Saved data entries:
• • •
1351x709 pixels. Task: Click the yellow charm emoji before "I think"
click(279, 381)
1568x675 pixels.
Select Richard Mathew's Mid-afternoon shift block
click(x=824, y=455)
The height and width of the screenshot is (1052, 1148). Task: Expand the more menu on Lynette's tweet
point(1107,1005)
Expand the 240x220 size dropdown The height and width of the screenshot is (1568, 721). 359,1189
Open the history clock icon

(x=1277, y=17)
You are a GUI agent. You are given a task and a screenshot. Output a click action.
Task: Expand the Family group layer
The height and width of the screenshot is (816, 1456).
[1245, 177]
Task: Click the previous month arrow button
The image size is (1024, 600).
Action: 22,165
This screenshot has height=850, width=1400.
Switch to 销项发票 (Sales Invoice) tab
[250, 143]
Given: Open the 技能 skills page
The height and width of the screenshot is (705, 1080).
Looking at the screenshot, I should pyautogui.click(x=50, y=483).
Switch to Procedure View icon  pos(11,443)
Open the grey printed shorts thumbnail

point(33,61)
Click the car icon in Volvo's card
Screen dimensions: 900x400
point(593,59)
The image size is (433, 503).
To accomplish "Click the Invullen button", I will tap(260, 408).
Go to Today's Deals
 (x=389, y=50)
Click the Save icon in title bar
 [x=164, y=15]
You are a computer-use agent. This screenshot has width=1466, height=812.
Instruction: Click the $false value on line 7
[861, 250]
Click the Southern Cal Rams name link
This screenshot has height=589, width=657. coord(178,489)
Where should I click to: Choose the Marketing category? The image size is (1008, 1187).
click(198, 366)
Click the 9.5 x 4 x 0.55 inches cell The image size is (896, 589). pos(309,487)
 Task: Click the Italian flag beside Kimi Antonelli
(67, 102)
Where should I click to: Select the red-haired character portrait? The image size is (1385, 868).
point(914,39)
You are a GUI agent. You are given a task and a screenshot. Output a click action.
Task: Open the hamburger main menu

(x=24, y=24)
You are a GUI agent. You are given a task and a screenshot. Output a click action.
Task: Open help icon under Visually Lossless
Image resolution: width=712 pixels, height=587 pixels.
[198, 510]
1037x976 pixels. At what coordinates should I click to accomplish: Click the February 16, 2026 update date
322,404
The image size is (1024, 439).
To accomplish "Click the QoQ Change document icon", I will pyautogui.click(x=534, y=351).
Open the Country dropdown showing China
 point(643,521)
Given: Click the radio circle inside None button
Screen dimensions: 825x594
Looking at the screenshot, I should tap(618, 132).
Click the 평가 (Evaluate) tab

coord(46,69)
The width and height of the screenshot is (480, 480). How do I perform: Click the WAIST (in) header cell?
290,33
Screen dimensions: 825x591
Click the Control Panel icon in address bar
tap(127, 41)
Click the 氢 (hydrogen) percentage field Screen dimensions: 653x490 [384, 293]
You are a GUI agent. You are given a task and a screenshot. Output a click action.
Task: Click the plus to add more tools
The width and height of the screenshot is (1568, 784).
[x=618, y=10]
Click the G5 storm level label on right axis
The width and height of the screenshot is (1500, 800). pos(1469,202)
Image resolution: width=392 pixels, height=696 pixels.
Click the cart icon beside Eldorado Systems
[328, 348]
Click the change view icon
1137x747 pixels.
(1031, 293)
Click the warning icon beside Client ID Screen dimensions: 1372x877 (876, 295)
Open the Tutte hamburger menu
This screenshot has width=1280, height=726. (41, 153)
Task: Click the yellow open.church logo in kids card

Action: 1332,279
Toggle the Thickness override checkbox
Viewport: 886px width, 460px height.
• • •
• _Exercise objective_
Only the lines above from the one with "Task: Open the hamburger main menu" through the one with "Click the 氢" should be duplicated, character for character.

• _Expected answer_
Task: Open the hamburger main menu

(x=24, y=24)
You are a GUI agent. You are given a task and a screenshot. Output a click action.
Task: Open help icon under Visually Lossless
Image resolution: width=712 pixels, height=587 pixels.
[198, 510]
1037x976 pixels. At what coordinates should I click to accomplish: Click the February 16, 2026 update date
322,404
The image size is (1024, 439).
To accomplish "Click the QoQ Change document icon", I will pyautogui.click(x=534, y=351).
Open the Country dropdown showing China
 point(643,521)
Given: Click the radio circle inside None button
Screen dimensions: 825x594
Looking at the screenshot, I should tap(618, 132).
Click the 평가 (Evaluate) tab

coord(46,69)
The width and height of the screenshot is (480, 480). How do I perform: Click the WAIST (in) header cell?
290,33
Screen dimensions: 825x591
Click the Control Panel icon in address bar
tap(127, 41)
Click the 氢 (hydrogen) percentage field Screen dimensions: 653x490 [384, 293]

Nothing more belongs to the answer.